Geodorcus novaezealandiae is a large species of stag beetle only found in the Wellington region of New Zealand. It was first described in 1845 by English entomologist Frederick William Hope. It is the smallest member of the genus Geodorcus, all of which are legally protected species. The species displays sexual dimorphism, with the male having distinctly larger and bulkier mandibles than the female. It is often found living under rimu (Dacrydium cupressinum) and southern beech (Nothofagus) trees. Like other Geodorcus species, the larva feeds on rotting wood whereas the adult is presumed to feed on plant sap. It has been speculated that both the male and female work together to create tunnels inside rotting wood to lay eggs in. Under the New Zealand Threat Classification System it is listed as "Naturally Uncommon" with the qualifier of "Range Restricted".

== Taxonomy ==
G. novaezealandiae was first described in 1845 as Lucanus novaezealandiae by English entomologist Frederick William Hope. The species was described again as Dorcus punctulatus in 1846 by Adam White, then as Sclerostomus caviceps by John Westwood and then once more in 1881 as Dorcus abditus by Thomas Broun. Of these, S. caviceps and D. punctulatus were recognised to be L. novaezealandiae in 1868 whereas D. abditus was recognised as L. novaezealandiae in 1961. The species has undergone numerous descriptions and been shifted between genera a few times, but was most recently revised in 2007 by New Zealand entomologist Beverly Holloway, who placed it in the genus Geodorcus, of which it is the type species. Four lectotypes (specimens chosen to serve as the type specimen when the original describer did not assign one) have been designated for this species and are in the Hope Department Collection at Oxford University and in the Natural History Museum of London.

[Extracted records]
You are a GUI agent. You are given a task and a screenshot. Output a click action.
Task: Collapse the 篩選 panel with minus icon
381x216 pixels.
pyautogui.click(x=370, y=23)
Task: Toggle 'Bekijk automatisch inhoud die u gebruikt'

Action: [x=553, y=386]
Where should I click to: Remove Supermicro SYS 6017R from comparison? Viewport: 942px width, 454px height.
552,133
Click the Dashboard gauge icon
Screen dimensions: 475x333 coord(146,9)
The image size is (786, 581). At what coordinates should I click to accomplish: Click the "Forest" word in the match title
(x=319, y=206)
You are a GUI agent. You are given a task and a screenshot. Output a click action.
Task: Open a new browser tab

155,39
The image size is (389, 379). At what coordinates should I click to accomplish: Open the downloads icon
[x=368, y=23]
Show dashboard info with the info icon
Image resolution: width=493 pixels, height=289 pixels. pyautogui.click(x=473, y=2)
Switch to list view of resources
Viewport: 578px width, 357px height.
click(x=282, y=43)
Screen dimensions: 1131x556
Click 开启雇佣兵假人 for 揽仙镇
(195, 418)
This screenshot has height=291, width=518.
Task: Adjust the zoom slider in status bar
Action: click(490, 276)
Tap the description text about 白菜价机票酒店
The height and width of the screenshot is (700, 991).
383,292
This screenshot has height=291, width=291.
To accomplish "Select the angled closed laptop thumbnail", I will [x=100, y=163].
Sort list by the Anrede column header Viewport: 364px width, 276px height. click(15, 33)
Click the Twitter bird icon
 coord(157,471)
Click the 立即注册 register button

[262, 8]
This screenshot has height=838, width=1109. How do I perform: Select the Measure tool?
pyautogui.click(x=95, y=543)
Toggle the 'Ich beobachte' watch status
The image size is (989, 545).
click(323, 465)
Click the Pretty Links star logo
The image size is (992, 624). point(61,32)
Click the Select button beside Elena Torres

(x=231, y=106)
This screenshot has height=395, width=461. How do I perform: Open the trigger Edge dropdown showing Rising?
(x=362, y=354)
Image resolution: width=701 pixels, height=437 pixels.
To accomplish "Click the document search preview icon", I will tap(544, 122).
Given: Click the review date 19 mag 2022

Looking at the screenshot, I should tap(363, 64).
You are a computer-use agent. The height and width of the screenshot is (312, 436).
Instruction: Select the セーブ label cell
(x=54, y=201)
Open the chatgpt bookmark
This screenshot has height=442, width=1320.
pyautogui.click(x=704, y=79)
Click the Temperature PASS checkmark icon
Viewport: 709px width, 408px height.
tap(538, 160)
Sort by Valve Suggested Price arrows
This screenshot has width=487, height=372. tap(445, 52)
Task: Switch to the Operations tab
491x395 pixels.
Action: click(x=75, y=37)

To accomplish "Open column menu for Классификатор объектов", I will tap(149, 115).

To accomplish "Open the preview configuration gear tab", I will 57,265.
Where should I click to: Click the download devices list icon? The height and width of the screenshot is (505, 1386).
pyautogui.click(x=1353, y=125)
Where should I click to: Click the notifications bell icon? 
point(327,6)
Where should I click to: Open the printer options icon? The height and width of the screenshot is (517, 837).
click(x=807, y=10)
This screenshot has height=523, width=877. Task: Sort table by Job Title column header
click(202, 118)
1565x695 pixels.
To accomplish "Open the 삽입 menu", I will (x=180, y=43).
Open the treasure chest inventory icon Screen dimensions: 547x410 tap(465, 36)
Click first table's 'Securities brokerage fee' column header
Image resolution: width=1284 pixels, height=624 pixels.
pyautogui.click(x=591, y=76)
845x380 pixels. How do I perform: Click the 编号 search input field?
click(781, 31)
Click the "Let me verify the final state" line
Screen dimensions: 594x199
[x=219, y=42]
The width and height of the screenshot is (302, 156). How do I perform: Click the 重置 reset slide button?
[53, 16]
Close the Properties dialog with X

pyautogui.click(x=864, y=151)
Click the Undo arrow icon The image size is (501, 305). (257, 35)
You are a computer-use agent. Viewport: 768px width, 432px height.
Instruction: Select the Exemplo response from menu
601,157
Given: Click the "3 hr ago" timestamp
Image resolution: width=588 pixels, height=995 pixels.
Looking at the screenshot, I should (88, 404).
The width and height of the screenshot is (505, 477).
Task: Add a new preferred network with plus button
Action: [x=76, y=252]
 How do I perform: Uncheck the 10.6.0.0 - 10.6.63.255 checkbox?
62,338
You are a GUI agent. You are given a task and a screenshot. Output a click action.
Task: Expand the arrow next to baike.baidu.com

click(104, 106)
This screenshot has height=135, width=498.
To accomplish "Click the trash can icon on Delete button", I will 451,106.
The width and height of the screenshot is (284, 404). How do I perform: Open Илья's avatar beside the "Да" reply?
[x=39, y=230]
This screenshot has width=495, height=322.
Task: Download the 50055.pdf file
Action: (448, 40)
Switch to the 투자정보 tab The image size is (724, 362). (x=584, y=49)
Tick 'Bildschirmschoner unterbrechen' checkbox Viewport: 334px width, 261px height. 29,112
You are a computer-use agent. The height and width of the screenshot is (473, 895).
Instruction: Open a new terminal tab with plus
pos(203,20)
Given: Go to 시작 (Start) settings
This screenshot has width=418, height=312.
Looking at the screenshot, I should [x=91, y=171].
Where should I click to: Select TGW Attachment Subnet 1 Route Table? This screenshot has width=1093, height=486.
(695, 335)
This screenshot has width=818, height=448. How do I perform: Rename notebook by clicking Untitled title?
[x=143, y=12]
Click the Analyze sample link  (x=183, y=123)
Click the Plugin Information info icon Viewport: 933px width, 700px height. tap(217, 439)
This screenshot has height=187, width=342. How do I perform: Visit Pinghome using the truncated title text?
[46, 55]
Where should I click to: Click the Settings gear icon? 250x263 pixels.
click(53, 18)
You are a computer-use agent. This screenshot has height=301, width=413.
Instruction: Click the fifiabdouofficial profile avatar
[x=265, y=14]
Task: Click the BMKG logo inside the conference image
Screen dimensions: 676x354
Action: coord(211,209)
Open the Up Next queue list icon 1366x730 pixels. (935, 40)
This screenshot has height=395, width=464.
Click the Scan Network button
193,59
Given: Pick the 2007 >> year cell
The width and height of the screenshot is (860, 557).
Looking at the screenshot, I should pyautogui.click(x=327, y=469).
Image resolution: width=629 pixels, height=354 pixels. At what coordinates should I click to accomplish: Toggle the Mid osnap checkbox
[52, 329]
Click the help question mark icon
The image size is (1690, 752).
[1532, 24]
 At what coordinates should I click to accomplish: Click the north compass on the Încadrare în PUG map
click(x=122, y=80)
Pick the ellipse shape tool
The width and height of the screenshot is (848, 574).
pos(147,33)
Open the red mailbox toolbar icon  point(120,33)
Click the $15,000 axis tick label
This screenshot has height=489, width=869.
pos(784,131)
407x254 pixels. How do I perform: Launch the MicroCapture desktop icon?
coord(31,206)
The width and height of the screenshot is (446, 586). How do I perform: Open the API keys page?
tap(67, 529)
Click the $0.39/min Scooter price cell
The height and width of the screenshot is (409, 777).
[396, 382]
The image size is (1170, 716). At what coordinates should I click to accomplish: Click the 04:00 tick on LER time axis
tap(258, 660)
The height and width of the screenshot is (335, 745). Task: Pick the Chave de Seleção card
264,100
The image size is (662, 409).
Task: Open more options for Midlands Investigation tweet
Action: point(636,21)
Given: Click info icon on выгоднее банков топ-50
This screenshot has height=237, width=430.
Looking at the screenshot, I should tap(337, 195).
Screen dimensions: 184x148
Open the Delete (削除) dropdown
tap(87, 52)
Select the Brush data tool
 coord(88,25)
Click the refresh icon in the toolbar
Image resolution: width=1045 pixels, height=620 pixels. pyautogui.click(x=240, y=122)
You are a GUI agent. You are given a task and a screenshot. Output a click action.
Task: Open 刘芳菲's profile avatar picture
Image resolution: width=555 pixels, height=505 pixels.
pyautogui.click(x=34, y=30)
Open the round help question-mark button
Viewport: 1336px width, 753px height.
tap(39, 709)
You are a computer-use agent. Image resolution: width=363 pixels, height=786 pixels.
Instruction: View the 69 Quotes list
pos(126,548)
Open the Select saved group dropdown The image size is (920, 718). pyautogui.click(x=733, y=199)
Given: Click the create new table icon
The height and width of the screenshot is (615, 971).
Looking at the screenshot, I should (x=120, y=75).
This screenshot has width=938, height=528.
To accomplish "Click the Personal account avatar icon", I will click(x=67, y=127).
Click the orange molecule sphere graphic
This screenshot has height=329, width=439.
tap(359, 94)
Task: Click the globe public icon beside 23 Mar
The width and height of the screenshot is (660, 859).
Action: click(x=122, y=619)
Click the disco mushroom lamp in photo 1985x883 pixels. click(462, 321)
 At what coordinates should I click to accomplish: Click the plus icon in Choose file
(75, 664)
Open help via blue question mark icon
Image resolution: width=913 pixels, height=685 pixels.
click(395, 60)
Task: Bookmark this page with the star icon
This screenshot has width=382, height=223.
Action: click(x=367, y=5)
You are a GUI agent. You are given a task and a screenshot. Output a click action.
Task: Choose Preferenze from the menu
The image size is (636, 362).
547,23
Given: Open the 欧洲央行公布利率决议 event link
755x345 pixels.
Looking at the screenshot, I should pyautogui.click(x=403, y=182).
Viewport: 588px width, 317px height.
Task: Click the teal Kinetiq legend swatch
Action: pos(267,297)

* WHAT IS BEING ASKED
Continue the passage on Geodorcus novaezealandiae from the end of its taxonomy section. The listing was taken from a separate source and has no connection to the passage on the beetle.

* ANSWER TO THIS PROBLEM
==Description==
Including their mandibles, the male is 12–21.5 mm in length whereas the female is 11–17.4 mm, which makes them the smallest species of Geodorcus. Like all other Geodorcus, they show sexual dimorphism: the male has a much wider head and larger mandibles whereas the female mandibles are relatively short and are less apparent. In the male, the front of the pronotum (the upper part of the thorax) bulges forwards and slightly hangs over the head whereas in female the pronotum is normal. The body is dull to slightly glossy black, with the upper surface being covered in small punctures. The elytra (hardened plates that cover the abdomen) have a series of slightly raised ribs running down their surface towards the tip of the elytra. The frons and vertex, which make up the front parts of the head, have a distinct depression.

==Distribution and habitat==
G. novaezealandiae is only found in New Zealand, where it is found in the south of the North Island. Its range extends from the Akatarawa Valley in the Tararua Range in the north of the region to the Aorangi Range in the south. It has been observed at altitudes from near sea level to 365 m. It has been observed under the bark of live rimu (Dacrydium cupressinum) and southern beech (Nothofagus) trees. It's also been found in old beech stumps and amongst roots. Like other Geodorcus species, it is forest-dwelling and nocturnal. Specimens have also been collected in traps 1.5 m above the ground on māhoe (Melicytus ramiflorus) and hinau (Elaeocarpus dentatus) trees. In one study, pitfall traps were able to collect adults in winter, spring and summer whereas a revision of the species had specimens collected from July to April.

== Ecology and behaviour ==
As adults, it is presumed to feed on plant sap from the trees they hide in. It has been reported feeding on speargrass (Aciphylla) and on pieces of apple (when held in captivity). Like other Geodorcus species, the larvae feed on rotting wood. It has been speculated that both sexes work together to create tunnels in rotting wood to lay eggs in, with the male's large mandibles being well suited for the task. While copulating, the male and female face opposite directions with the tips of their abdomen touching.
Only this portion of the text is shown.